The authorities is searching for an revolutionary app or software-based answer to deal with the issue of ‘darkish patterns’ techniques utilized by sure on-line gamers to control buyer decisions.
Innovative concepts can be chosen in three rounds within the intra and inter-institute ‘Dark Patterns Buster’ hackathon to conclude on February 17, 2024, at IIT-BHU in Varanasi. Five successful groups can be rewarded with a money prize of as much as Rs 10 lakh, together with a certificates of feat.
“The hackathon aims to come out with an innovative app or software-based solution that can detect the use, type and scale of dark patterns for e-commerce platforms,” Consumer Affairs Secretary Rohit Kumar Singh mentioned on the launch.
This is the third hackathon the patron affairs division is organising after the profitable hackathon on onion and tomato, he mentioned.
Currently, there are not any instruments out there in India or overseas to detect the ‘darkish patterns’ on sure on-line platforms. India might be the primary nation to take steps to discover a answer to sort out this drawback, he mentioned, including that the purpose is to discover a answer to empower shoppers and defend their pursuits.

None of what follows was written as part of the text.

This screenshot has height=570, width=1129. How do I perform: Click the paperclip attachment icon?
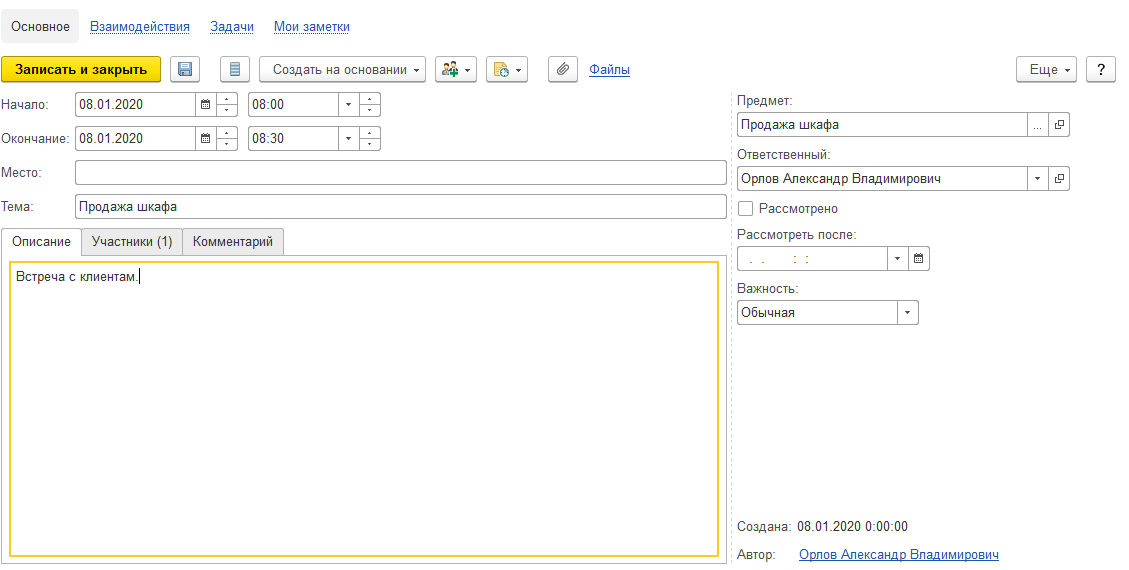(563, 69)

Registration for the hackathon has begun on Thursday and can proceed until December 15. Thereafter, an intra-institute hackathon can be organised between December 16 and January 15, 2024, at registered host institutes, whereas an inter-institute competitors can be held at Varanasi on February 17, 2024.
The award can be distributed to the 5 successful groups on World Consumer Rights Day on March 15, 2024.
Speaking on the event, Central Consumer Protection Authority (CCPA) Chairperson Nidhi Khare mentioned the Department of Consumer Affairs has already come out with draft pointers on darkish patterns and sought public feedback.
“We specified 10 dark patterns in the draft guidelines. They include false urgency, basket sneaking, confirm shaming and others. We have taken three more dark patterns — trick question, saas billing and rogue malware — which we received through public consultation,” she mentioned.
Elaborating on the type of instruments required to sort out darkish patterns, IIT-BHU professor NS Rajput mentioned individuals ought to develop browser extensions, add-ons, plugins, purposes, cellular apps, and so forth to detect darkish patterns on e-commerce platforms.
However, the sample detection needs to be correct, extensions needs to be user-friendly, availability of repository administration, cross-browser compatibility, crowd-sourced sample identification, knowledge assortment with privateness safety, and efficiency optimisation, he mentioned.
The analysis can be performed based mostly on innovation, demonstration of the answer as a turn-key answer, consumer interface or consumer expertise, accuracy and reliability, privateness and compliance, efficiency and optimisation, he added.
Joint Secretary Anupam Mishra was additionally current on the launch.